Collected data

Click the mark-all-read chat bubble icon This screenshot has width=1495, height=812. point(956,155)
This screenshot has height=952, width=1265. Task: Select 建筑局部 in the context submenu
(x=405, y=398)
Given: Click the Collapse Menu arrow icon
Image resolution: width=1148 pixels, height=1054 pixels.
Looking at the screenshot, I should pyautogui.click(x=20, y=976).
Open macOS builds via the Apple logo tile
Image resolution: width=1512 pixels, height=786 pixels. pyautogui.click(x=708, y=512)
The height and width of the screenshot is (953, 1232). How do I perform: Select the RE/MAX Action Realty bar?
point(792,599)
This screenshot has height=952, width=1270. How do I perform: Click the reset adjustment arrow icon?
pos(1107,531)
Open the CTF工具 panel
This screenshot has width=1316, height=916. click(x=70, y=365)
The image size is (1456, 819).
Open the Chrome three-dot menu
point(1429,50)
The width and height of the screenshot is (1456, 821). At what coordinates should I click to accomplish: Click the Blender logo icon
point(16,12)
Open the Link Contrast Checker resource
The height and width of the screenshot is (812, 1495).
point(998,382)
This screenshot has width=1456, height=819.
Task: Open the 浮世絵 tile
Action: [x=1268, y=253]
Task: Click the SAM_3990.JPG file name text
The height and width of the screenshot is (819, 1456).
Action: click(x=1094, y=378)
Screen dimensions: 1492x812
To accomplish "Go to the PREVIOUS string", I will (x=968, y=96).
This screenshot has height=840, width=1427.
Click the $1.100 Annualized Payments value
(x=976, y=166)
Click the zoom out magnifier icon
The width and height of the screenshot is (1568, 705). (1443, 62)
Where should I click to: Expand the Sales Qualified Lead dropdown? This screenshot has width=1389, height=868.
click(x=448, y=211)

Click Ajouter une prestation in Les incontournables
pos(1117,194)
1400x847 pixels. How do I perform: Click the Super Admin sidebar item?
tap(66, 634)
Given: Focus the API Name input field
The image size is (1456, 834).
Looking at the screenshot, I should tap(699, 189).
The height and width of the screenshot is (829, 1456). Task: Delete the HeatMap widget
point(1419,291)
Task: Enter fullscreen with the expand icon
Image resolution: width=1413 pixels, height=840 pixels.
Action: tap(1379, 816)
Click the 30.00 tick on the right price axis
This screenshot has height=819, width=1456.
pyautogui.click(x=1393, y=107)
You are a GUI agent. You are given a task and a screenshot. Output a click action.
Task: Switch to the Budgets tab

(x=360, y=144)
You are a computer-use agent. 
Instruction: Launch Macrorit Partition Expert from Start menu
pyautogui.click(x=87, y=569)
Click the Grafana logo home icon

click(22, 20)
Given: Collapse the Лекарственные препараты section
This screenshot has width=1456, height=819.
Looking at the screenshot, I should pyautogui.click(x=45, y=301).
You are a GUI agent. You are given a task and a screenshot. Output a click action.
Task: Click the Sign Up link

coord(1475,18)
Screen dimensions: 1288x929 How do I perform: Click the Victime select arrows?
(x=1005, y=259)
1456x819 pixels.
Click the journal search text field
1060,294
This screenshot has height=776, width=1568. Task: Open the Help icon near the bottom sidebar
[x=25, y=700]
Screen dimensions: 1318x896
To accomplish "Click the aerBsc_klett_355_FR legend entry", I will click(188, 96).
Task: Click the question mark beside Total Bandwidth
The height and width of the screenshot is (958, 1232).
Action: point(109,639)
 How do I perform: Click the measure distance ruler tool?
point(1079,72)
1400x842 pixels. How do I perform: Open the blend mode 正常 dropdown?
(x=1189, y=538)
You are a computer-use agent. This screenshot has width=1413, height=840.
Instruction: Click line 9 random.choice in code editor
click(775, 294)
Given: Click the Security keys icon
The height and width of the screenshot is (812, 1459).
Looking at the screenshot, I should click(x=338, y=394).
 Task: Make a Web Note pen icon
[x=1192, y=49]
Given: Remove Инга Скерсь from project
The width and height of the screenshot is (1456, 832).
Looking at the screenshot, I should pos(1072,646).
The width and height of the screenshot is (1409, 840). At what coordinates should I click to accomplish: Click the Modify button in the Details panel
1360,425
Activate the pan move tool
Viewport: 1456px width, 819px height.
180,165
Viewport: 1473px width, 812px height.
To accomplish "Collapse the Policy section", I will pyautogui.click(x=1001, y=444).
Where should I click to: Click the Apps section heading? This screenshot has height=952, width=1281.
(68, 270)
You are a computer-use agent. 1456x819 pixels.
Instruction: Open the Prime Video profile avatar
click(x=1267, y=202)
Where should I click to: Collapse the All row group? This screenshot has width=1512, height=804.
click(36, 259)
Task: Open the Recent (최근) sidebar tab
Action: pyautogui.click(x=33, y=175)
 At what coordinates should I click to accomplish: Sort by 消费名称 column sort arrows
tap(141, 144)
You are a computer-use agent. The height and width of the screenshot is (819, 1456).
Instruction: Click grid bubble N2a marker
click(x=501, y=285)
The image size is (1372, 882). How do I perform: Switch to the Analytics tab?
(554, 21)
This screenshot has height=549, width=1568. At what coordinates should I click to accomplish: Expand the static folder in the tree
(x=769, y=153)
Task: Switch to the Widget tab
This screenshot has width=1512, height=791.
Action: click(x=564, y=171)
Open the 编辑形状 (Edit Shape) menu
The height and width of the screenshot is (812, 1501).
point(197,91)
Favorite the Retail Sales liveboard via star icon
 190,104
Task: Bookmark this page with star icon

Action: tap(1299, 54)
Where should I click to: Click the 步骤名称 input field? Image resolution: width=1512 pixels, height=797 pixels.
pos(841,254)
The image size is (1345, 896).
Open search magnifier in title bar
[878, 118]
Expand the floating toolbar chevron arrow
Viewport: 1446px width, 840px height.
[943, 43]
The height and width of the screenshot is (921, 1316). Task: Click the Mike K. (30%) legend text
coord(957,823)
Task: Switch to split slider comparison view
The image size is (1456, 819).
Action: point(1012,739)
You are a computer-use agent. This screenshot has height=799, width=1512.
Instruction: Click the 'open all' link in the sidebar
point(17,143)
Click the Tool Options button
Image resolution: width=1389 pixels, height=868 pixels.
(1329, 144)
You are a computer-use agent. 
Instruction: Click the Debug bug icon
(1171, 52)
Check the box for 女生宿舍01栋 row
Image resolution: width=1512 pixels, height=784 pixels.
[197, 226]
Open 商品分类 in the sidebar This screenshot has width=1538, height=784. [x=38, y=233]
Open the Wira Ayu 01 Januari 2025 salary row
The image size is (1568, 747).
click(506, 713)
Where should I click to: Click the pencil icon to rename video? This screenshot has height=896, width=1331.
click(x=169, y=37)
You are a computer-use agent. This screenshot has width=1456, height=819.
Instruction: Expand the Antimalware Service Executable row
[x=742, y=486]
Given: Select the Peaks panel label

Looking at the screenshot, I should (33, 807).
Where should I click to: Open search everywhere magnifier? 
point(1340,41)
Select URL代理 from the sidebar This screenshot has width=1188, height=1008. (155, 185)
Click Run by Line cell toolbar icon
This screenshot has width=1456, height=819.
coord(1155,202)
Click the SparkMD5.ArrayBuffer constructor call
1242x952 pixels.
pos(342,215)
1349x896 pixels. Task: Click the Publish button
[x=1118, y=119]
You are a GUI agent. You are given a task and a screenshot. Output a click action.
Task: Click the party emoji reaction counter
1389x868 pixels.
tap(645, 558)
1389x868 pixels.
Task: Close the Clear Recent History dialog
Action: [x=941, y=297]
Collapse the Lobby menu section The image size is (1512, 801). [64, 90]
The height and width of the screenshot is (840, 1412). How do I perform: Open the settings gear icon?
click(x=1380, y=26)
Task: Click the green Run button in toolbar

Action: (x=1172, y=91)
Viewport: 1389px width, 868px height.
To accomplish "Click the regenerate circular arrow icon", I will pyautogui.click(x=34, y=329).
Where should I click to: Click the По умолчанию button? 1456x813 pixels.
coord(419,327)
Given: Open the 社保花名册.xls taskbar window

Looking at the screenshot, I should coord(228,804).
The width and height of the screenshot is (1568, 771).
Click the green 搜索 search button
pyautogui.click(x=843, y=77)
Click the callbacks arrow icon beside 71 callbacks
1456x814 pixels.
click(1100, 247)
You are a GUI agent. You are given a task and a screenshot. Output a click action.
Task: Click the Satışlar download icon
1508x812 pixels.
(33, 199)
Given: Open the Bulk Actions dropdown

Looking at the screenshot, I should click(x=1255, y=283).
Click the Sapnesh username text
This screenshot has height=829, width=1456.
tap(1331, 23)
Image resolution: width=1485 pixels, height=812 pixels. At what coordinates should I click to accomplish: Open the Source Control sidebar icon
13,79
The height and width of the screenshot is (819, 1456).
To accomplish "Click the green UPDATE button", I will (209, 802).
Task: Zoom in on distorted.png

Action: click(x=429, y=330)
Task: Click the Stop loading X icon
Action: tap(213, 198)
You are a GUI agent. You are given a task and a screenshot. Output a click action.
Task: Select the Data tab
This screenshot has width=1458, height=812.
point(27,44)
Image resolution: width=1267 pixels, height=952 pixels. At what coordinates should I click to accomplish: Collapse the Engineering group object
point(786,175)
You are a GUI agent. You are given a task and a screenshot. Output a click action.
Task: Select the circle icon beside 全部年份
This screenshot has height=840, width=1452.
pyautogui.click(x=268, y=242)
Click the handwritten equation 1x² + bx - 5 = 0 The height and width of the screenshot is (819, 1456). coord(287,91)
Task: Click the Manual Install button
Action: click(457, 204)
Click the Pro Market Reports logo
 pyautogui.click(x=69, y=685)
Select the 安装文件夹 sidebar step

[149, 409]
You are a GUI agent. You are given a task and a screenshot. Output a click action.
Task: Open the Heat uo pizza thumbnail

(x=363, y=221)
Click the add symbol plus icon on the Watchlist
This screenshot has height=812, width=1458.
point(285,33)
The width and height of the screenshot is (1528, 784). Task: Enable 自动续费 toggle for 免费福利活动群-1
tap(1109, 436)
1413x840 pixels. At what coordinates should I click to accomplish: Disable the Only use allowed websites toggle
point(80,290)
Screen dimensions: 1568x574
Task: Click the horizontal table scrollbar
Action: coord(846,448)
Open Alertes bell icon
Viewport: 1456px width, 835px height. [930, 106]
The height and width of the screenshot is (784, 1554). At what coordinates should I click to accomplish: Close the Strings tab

■ **What this task involves**: What is the number of lines in the data that hold the word "computer"? Reply with that number and nothing else.

■ **Answer for this exercise**: 7